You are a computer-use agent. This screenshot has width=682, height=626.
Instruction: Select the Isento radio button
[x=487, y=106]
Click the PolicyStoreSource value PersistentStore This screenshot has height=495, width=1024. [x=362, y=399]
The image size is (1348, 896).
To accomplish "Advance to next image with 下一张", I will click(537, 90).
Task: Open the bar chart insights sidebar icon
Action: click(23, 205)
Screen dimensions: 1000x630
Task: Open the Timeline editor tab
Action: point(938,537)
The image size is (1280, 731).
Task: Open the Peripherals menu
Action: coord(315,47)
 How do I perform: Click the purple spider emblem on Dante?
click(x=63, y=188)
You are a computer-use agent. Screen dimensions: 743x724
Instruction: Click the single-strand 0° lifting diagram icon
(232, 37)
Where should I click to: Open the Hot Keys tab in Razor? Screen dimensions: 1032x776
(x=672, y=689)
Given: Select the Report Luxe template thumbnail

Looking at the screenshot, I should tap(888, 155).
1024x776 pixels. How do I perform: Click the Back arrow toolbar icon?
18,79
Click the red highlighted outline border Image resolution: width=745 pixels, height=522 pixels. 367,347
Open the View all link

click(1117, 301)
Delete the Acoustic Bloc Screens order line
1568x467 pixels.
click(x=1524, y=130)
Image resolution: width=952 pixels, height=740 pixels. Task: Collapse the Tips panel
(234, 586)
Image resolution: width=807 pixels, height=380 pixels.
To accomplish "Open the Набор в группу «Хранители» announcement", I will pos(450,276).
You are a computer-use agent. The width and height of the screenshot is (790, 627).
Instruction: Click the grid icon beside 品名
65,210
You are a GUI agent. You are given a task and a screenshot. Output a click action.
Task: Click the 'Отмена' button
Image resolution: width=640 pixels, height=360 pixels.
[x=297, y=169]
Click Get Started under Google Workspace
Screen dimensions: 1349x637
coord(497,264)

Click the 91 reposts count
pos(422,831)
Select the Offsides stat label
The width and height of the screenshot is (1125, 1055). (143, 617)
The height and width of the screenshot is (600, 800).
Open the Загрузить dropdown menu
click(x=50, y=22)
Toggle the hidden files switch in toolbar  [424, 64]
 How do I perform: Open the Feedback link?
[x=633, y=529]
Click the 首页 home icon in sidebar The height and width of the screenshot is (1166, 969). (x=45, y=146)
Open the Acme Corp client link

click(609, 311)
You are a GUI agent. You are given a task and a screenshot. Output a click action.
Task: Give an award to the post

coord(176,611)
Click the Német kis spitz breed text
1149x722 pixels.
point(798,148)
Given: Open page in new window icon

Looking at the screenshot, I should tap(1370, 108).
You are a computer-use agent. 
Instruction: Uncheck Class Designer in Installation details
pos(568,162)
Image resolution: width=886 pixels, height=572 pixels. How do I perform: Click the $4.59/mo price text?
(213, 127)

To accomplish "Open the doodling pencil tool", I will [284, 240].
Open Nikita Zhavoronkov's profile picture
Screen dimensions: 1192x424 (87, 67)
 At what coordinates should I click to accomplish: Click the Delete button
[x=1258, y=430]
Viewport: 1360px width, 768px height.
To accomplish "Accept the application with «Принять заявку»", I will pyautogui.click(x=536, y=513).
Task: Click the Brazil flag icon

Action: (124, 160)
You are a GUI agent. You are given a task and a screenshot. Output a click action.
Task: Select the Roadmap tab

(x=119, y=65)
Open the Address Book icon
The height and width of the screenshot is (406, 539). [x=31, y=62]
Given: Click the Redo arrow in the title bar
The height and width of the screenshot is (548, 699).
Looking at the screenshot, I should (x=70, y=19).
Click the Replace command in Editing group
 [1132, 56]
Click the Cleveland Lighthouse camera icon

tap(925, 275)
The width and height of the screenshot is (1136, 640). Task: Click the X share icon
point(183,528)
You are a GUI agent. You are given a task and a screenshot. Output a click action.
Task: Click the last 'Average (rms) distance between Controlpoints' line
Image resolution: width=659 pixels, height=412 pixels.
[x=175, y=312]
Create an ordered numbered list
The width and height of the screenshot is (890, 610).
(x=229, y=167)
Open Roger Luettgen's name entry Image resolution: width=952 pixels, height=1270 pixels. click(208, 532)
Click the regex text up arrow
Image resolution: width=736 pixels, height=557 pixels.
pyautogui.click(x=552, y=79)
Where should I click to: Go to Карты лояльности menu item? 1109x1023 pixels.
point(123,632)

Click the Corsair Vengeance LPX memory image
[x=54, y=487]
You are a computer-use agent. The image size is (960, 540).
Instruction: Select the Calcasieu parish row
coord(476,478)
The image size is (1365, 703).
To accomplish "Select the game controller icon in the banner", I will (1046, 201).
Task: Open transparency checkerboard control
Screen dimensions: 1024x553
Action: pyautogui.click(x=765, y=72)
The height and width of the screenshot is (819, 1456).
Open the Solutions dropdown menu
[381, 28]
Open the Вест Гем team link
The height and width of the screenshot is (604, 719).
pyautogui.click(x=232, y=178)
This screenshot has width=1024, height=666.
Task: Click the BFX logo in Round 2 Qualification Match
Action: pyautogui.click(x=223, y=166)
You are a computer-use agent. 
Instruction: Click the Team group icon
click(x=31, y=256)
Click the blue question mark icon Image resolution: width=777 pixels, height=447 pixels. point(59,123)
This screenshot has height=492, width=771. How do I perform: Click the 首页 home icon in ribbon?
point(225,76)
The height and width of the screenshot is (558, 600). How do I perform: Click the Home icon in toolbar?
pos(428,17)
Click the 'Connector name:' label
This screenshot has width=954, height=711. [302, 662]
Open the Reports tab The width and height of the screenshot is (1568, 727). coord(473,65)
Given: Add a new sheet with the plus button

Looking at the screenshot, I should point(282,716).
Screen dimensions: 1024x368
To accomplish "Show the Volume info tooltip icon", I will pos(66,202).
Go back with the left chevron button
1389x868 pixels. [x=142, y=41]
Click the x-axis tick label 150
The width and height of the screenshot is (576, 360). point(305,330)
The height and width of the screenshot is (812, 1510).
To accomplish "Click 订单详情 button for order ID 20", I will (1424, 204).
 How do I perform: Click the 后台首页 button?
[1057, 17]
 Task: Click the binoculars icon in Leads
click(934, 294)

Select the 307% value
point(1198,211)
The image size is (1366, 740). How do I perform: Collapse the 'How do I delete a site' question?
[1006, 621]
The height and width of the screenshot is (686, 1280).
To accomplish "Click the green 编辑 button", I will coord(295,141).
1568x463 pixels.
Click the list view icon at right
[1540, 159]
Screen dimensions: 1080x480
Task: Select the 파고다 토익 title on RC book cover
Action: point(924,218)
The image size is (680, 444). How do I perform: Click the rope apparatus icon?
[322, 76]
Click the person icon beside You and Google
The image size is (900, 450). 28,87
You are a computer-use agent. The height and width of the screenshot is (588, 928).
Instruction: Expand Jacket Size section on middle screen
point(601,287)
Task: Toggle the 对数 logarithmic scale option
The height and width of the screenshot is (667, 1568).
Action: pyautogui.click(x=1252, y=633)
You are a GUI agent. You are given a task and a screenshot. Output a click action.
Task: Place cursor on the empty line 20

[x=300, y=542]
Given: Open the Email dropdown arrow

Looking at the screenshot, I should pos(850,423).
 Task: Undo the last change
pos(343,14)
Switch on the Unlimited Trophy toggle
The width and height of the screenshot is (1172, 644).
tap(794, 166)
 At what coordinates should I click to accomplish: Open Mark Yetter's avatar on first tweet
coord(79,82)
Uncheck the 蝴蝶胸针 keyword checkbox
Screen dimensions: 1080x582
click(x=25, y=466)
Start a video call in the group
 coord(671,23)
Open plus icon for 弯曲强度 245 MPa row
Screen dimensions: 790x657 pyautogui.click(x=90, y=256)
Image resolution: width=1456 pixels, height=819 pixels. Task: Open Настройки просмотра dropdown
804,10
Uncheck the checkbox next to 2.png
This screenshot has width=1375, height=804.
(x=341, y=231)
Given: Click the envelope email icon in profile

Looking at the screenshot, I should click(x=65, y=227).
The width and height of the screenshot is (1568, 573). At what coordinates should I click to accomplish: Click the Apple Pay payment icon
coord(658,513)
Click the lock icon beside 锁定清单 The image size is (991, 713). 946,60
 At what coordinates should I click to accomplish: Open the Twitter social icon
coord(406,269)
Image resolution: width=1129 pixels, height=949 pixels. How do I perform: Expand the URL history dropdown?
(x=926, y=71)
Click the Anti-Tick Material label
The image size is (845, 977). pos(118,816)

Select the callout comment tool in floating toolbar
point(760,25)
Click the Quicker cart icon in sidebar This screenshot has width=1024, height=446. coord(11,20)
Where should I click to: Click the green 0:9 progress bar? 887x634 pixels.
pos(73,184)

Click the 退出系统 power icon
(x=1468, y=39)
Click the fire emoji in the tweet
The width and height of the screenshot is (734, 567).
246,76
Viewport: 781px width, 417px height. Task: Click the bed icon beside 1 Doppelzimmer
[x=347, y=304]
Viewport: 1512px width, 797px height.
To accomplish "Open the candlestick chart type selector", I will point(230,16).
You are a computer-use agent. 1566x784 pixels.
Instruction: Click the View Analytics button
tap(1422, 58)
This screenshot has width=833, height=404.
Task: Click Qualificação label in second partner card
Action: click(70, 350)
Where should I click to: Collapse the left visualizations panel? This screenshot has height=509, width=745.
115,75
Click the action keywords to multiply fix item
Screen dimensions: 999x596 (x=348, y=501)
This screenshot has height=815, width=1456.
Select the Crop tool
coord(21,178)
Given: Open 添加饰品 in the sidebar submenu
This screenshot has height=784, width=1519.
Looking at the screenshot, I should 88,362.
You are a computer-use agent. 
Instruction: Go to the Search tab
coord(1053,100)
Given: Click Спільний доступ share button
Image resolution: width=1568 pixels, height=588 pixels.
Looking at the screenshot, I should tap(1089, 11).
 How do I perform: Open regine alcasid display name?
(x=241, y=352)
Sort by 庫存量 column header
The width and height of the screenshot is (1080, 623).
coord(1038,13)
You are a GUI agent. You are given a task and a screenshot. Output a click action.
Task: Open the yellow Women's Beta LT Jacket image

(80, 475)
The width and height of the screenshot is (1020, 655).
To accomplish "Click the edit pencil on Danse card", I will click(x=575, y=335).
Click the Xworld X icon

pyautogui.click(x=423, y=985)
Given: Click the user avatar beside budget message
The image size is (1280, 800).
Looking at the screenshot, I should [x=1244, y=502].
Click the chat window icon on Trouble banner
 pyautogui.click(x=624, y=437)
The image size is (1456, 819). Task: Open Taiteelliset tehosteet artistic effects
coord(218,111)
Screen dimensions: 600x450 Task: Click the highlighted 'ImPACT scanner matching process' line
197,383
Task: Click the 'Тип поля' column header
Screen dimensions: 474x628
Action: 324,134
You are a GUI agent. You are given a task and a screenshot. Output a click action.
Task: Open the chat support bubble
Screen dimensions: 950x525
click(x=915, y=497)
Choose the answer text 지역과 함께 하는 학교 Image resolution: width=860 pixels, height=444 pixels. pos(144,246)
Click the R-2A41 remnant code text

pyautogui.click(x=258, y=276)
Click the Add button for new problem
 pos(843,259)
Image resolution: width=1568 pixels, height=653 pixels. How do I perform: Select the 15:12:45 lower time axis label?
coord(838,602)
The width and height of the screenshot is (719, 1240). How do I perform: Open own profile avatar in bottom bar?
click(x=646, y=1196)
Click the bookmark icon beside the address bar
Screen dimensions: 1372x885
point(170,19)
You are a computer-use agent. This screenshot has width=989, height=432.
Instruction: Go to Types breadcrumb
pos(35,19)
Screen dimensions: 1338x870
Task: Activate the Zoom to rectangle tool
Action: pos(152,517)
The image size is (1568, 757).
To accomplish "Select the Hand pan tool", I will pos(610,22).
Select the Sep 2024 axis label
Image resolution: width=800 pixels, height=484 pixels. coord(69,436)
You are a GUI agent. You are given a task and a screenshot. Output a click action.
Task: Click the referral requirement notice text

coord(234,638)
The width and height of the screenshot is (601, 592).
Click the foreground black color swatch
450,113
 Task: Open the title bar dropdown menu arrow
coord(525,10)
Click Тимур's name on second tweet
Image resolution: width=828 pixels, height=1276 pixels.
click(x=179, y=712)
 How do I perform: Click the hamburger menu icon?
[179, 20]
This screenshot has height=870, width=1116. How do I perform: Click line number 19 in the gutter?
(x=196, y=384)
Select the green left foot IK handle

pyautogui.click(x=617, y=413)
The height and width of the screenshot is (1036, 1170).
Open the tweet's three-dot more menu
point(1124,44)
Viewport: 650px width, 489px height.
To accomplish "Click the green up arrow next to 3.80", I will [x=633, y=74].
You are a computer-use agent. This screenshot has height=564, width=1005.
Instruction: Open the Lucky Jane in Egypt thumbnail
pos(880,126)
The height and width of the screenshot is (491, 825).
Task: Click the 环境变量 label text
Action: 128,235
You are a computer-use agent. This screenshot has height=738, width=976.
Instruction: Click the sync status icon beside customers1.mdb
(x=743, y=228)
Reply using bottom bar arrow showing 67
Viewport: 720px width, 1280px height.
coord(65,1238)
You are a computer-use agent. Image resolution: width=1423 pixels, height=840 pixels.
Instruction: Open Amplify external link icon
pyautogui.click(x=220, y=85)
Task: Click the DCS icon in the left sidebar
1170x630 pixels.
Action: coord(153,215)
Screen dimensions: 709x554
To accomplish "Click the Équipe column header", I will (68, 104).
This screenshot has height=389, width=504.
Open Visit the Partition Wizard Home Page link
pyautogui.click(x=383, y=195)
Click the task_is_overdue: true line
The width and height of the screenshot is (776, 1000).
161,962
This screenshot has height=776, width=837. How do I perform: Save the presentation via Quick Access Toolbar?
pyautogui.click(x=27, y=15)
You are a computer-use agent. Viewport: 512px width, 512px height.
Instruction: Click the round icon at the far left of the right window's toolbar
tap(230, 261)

* _ACTIVITY_
Once you find the line containing "The image size is (1348, 896).", stop: reproduce exactly that line and every line of the data before it, and nothing else.

* _OUTPUT FOR THIS EXERCISE_
You are a computer-use agent. This screenshot has width=682, height=626.
Instruction: Select the Isento radio button
[x=487, y=106]
Click the PolicyStoreSource value PersistentStore This screenshot has height=495, width=1024. [x=362, y=399]
The image size is (1348, 896).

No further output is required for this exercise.